*Work item*.
In the listing below, tally the lines that hold "Cells" and report that number by itself.
------------------------------------------------
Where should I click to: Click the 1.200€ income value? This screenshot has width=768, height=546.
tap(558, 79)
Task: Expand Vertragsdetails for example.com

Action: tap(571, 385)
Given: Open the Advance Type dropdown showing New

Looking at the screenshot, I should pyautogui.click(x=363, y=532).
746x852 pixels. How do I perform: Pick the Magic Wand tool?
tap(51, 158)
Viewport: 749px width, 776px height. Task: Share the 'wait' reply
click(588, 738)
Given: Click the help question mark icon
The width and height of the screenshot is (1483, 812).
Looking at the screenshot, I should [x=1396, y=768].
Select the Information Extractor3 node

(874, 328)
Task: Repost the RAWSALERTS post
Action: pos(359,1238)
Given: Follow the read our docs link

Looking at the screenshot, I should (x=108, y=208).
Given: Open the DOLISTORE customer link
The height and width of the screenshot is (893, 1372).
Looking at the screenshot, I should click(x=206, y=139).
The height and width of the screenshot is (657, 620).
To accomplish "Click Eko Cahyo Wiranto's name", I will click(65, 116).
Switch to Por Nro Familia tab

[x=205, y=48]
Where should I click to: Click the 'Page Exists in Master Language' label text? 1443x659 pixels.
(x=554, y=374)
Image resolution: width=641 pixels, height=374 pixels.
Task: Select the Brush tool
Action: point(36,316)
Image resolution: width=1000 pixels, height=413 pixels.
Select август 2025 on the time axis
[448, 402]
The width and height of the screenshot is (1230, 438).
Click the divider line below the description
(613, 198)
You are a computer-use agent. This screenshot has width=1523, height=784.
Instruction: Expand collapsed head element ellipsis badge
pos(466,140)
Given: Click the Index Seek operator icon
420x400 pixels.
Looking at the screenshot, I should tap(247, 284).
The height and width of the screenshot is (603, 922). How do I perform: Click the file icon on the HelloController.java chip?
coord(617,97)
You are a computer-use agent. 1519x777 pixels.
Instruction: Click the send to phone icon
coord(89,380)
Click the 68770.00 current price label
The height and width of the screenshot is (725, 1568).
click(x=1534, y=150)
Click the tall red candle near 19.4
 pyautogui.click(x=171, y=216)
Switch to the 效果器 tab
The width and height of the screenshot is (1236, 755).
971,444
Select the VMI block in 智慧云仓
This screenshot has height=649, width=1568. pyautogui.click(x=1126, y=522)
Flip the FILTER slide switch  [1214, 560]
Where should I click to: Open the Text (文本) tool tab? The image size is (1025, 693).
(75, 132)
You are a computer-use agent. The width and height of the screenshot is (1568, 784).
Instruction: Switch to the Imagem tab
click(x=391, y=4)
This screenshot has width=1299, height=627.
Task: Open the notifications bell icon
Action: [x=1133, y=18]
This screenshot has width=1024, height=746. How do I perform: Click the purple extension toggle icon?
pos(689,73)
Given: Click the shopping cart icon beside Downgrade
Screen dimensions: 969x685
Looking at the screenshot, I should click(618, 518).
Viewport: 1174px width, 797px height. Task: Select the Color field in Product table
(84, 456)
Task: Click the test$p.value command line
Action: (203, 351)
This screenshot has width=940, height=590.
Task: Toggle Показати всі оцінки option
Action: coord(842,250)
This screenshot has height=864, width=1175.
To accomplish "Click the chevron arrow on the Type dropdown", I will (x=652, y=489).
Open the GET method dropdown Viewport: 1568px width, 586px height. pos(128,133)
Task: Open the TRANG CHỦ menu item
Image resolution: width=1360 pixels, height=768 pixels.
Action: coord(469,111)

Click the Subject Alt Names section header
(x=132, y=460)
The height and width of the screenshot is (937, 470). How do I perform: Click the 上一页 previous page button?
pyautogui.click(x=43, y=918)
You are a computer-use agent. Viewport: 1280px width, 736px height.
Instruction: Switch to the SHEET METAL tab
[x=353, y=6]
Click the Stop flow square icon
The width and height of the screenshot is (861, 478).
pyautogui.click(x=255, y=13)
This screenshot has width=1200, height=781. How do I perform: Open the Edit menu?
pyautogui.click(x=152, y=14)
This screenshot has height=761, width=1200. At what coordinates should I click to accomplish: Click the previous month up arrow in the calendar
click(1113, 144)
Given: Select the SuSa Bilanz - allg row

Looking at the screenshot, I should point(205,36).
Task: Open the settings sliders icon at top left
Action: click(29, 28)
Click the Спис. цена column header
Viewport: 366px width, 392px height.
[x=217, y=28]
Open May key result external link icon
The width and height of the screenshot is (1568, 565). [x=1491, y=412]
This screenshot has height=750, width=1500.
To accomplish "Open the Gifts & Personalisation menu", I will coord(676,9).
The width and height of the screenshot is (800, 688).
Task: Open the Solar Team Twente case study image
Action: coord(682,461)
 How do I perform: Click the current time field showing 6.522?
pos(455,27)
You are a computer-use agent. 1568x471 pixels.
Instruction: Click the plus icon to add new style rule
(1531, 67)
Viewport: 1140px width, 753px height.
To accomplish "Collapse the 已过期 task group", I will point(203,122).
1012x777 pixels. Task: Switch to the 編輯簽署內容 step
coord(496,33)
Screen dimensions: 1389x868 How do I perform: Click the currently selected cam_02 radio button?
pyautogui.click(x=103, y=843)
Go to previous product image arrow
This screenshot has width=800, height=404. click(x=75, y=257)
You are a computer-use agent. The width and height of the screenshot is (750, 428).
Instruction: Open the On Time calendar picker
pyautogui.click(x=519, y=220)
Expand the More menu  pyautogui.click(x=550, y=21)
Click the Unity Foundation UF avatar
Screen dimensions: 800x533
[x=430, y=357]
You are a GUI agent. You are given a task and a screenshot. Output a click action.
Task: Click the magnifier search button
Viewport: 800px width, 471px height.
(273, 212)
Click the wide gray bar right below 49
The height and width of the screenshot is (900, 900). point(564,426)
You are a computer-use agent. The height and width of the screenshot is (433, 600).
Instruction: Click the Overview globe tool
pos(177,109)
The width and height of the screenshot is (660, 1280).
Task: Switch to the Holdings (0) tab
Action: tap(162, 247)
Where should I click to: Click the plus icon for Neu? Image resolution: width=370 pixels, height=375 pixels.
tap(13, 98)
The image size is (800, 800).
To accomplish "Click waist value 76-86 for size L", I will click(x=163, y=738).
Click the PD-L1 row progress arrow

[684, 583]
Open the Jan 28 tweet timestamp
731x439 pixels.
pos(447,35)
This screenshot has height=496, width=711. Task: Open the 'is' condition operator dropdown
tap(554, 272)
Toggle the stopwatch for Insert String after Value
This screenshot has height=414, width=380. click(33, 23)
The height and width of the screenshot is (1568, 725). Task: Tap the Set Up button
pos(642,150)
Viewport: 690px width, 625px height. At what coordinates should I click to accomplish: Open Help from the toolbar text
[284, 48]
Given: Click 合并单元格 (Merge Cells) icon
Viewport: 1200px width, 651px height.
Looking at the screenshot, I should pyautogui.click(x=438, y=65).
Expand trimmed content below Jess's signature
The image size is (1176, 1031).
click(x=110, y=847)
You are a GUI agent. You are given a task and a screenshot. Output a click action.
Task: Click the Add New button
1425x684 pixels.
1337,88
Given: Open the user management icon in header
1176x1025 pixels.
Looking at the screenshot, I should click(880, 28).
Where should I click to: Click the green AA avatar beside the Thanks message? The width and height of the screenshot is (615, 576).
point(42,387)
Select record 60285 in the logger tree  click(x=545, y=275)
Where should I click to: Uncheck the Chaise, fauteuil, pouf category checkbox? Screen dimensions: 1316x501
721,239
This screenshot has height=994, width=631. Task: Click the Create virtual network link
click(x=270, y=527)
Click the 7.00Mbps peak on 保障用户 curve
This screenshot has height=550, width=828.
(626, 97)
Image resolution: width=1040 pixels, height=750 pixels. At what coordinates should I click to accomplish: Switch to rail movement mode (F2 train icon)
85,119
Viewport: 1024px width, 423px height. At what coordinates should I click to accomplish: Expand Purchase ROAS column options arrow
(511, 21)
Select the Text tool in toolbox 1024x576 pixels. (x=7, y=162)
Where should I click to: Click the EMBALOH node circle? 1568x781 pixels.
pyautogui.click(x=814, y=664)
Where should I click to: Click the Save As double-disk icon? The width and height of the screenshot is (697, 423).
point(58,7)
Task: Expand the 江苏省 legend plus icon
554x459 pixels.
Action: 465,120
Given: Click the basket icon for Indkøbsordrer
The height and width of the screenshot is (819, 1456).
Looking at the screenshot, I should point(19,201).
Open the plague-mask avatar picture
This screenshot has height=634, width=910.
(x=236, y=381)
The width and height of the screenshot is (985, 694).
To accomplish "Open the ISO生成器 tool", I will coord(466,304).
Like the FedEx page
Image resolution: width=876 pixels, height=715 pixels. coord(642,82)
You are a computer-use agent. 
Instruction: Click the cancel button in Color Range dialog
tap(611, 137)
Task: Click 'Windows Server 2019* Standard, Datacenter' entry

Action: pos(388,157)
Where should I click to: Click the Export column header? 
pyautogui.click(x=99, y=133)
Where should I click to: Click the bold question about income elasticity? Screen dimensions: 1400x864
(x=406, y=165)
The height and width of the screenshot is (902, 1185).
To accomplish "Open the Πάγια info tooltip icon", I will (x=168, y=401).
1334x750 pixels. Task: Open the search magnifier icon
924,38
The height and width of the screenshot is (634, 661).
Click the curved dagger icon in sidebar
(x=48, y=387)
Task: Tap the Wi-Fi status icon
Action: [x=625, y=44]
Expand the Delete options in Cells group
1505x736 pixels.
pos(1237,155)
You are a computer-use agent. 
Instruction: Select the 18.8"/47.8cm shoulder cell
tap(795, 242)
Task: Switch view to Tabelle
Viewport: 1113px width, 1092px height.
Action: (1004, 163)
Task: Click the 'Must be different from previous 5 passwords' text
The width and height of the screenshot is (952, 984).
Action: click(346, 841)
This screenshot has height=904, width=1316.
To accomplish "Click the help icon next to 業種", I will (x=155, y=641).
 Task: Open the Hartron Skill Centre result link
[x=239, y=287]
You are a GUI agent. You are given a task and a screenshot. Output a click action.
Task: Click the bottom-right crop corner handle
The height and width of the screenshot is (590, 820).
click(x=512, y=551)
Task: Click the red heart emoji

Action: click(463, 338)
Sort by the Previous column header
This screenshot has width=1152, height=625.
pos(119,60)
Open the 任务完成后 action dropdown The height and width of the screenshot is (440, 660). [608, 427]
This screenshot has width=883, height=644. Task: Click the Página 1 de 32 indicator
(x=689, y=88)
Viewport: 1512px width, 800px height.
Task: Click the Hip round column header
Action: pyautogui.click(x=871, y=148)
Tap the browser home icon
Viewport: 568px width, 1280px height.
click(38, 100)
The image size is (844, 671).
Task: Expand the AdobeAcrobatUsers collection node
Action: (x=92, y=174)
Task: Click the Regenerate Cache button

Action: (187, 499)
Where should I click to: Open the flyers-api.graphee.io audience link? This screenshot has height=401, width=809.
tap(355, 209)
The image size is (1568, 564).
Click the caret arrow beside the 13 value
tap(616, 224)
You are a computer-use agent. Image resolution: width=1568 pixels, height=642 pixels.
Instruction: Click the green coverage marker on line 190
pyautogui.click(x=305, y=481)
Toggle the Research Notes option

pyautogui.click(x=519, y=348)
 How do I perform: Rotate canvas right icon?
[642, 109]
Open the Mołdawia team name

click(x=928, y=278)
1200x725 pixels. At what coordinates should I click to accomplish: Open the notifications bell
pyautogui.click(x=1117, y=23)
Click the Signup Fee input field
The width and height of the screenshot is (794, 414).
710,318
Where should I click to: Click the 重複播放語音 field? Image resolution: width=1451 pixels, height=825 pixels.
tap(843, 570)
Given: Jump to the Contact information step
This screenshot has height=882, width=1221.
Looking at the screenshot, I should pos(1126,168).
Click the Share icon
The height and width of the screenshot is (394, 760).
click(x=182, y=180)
------------------------------------------------
*Solution*.
2